Like many other IT pros, I have my own home network, and I use a custom domain name for that home network. Since this custom domain name doesn’t exist outside my home network, I also have DNS servers on the home network, and I configure the systems on my home network to use these internal DNS servers via DHCP (or static assignment). No big deal, right?

It’s not a big deal until it comes time to connect to the corporate network via VPN. Like many other corporate VPN solutions, my employer’s VPN solution changes the DNS configuration on systems that connect so that these remote systems perform DNS queries via the corporate DNS servers. This is what allows access to the usual server.internal.dept.company.com systems, whether those are wikis, web portals, expense reporting systems, or whatever else. Clearly this is a necessary piece, as without being able to resolve internal corporate DNS queries we’d be unable to access the systems we need to access. The unfortunate drawback is that it breaks the home DNS configuration—which means now you (typically) lose access to internal home systems.
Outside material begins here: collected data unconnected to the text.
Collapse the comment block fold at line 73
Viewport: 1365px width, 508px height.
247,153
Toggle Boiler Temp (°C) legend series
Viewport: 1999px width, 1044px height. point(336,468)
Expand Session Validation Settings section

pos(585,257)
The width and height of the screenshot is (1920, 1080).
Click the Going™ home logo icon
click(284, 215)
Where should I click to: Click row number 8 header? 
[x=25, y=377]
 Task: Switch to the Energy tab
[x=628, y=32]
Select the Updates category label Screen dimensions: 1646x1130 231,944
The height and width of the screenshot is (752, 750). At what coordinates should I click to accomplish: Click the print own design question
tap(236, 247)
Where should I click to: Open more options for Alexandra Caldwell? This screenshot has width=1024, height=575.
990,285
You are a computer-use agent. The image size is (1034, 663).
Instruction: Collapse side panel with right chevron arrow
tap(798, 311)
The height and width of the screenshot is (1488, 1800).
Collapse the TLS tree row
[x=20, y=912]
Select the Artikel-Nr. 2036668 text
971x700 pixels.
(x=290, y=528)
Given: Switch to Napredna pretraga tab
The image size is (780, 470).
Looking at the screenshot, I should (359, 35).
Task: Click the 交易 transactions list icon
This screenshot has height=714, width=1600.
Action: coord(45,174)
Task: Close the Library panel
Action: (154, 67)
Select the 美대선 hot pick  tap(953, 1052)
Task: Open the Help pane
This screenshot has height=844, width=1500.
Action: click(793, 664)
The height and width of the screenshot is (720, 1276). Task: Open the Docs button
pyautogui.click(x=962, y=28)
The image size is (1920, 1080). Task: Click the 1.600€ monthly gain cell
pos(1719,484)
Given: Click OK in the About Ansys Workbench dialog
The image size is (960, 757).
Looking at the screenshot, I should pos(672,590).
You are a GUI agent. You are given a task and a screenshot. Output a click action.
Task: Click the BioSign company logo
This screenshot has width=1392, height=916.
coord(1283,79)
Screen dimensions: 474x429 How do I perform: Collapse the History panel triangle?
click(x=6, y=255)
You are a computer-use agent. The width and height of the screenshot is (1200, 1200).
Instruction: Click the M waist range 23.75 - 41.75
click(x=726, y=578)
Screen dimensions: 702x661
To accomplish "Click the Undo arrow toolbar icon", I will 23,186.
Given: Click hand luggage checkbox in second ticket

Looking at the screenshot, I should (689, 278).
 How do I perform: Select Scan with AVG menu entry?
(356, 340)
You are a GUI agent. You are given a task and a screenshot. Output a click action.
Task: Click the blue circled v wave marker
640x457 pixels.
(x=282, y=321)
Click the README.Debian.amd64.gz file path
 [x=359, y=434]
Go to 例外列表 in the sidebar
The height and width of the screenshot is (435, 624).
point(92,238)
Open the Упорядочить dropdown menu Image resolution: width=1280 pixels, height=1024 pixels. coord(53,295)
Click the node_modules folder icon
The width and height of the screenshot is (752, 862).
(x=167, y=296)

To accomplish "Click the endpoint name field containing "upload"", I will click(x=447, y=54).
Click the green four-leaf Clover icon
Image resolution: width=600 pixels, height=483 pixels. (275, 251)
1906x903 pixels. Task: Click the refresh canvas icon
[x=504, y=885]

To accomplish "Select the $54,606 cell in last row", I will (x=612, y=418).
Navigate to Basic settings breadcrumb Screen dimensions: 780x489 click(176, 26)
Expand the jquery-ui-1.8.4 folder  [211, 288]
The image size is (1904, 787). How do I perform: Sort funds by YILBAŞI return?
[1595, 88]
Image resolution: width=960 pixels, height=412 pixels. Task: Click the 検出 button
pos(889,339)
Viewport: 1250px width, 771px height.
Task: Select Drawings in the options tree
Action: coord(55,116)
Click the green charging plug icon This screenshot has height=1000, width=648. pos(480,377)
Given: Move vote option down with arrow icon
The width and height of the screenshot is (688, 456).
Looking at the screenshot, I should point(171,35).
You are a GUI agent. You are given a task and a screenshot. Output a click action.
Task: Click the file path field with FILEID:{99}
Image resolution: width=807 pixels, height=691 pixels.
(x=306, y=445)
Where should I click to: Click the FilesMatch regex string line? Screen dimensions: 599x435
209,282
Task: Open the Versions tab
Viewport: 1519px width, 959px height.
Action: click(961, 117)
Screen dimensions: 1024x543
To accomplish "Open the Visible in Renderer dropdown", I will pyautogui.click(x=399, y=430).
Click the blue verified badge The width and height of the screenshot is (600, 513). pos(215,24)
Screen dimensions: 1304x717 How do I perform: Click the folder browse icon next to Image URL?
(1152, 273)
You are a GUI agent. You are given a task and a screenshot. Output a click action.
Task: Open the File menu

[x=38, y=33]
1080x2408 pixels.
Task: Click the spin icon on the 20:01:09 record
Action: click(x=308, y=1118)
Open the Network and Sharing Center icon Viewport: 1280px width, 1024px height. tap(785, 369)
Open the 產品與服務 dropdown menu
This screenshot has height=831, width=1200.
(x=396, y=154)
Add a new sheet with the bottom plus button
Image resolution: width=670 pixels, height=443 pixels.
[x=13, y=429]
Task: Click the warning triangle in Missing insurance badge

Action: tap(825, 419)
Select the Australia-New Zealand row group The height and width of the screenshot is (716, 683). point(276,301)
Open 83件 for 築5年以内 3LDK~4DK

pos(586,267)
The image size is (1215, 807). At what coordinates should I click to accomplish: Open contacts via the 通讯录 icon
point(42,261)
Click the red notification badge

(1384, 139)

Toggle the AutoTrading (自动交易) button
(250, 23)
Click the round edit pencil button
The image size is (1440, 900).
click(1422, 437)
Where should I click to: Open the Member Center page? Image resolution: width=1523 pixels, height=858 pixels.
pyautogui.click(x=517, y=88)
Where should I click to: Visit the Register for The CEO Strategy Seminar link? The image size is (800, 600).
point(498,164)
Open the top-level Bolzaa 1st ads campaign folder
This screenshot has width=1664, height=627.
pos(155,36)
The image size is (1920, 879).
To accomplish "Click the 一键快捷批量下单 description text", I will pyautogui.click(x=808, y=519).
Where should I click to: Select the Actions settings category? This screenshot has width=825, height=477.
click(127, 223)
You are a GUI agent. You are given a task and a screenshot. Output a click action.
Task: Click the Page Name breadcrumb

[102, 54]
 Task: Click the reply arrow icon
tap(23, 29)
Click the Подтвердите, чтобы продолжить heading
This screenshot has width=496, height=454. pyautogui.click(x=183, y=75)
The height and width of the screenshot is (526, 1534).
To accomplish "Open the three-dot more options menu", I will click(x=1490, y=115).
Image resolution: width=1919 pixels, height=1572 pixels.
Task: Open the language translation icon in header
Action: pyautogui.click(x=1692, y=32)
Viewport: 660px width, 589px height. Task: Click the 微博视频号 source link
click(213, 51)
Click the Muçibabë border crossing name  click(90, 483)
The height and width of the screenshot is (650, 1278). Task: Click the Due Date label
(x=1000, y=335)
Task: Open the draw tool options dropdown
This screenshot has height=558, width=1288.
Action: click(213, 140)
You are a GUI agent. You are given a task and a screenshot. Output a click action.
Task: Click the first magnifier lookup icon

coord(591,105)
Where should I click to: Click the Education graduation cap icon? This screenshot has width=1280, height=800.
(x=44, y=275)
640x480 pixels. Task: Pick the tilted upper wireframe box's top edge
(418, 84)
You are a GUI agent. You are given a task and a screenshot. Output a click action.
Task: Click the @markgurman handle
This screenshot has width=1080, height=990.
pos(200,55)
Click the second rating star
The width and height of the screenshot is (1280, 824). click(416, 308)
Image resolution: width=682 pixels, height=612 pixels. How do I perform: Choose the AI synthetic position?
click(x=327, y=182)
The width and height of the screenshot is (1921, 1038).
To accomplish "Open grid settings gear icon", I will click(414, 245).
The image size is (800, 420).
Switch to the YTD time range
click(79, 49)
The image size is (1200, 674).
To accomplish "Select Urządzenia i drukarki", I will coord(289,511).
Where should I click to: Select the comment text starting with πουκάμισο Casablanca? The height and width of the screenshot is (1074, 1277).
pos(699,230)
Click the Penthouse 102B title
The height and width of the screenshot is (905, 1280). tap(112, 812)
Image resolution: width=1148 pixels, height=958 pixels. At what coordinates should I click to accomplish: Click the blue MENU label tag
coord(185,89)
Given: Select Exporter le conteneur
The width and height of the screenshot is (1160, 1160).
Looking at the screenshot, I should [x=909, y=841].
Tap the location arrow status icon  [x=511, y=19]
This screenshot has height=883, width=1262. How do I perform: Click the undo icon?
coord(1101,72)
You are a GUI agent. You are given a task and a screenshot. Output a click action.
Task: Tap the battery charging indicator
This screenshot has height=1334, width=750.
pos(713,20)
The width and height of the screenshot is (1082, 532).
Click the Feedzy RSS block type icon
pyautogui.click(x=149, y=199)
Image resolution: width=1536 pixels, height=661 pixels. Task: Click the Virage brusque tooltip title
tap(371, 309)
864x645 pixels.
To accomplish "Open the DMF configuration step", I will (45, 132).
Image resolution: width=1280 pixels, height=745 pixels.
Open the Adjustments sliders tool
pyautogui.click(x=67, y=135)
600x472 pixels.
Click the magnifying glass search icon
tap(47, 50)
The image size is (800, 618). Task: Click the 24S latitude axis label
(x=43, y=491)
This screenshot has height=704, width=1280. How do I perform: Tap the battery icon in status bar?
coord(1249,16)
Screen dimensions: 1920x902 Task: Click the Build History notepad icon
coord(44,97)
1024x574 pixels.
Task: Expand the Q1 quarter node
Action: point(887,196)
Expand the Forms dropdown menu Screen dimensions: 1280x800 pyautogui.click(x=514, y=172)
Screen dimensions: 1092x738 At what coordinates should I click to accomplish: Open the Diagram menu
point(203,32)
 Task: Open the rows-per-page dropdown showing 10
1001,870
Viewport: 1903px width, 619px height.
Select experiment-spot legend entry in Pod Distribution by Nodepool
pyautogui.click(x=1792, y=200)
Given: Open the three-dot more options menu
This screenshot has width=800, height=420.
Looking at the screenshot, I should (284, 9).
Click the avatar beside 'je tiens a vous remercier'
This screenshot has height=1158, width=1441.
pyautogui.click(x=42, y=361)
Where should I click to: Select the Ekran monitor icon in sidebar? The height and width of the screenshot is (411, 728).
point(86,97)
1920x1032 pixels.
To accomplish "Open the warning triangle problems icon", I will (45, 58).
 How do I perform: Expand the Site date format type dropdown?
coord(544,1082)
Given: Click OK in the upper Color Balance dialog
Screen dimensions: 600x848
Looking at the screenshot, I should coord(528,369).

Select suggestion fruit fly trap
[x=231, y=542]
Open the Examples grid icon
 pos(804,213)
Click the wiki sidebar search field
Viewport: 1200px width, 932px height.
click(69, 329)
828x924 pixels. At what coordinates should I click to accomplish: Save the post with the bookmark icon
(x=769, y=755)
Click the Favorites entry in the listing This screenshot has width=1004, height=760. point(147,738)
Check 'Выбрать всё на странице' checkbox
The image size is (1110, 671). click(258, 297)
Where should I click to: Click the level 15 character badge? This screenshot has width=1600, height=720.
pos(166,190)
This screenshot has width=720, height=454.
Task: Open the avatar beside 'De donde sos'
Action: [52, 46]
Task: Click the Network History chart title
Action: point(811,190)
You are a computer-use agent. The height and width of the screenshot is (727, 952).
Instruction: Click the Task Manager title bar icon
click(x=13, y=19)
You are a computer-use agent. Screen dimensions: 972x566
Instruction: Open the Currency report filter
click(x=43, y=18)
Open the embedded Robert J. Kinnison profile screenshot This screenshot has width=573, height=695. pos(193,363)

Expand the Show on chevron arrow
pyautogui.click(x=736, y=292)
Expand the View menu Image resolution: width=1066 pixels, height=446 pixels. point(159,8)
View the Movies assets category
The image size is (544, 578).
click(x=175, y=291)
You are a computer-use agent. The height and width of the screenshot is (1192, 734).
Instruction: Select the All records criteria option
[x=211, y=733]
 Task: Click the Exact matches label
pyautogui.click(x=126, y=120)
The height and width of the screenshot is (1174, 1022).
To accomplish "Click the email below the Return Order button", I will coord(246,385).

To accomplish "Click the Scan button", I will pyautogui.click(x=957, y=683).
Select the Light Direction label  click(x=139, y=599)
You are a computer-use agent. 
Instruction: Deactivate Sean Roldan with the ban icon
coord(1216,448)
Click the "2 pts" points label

Fortunately for OS X users, there is a workaround. (This workaround might also work for Linux and other BSD-derived systems; I haven’t tested it there yet. I don’t know of any similar functionality for Windows.)

The workaround involves taking advantage of what is known as multi-client support in the OS X resolver. (See this online copy of the resolver (5) man page for more details.) Basically, what this means is that you have the ability to create domain-specific DNS configurations. So, you could have a “default” DNS configuration—this would be stored in /etc/resolv.conf and maintained automatically by OS X via changes in the Network panel of the System Preferences tool—as well as a series of domain-specific DNS configurations. When the DNS resolver client needs to resolve a name to an IP address, it will consult the hierarchy of domain-specific configurations, falling back to the default configuration if it doesn’t find any matches.

Let’s take a look at a specific example, and I’ll walk you through how to configure your OS X system. For the purposes of this example, I’ll assume that your internal home domain name is homedomain.net. As you work through these configuration steps, substitute the correct domain name as needed.

  1. Open a terminal (I use iTerm 2).

  2. If your everyday user account isn’t an administrative user (mine isn’t), then use the su command to switch to an administrative user. For example, if your administrative user was named george, then you’d use su - george and supply the correct password for that account.

  3. Create the right directory structure with the command sudo mkdir /etc/resolver. You’ll be prompted for the password of the administrative user again. This directory structure is hard-coded into the DNS resolver client, so be sure to name the directory resolver and ensure that it is in the /etc directory.

  4. Create the resolver configuration for your domain name using the command sudo touch /etc/resolver/homedomain.net. The name of the file has to match your internal domain name, so modify it accordingly. If you ran the previous command within a couple of minutes of running this one, you won’t be prompted for the password again.

  5. Edit the resolver configuration with sudo vi /etc/resolver/homedomain.net. (No vi versus nano arguments here, please. Use the tool you prefer.) You’ll want to make the domain-specific configuration file look something like this (substituting the correct domain name and DNS server IP addresses, of course):

domain homedomain.net
nameserver 192.168.1.10
nameserver 192.168.1.11
  1. Save the domain-specific file and exit the editor, log out of the administrative user account, and (optionally) close your terminal window. (Personally, I almost always have a terminal window open anyway.) That’s it—you’re done!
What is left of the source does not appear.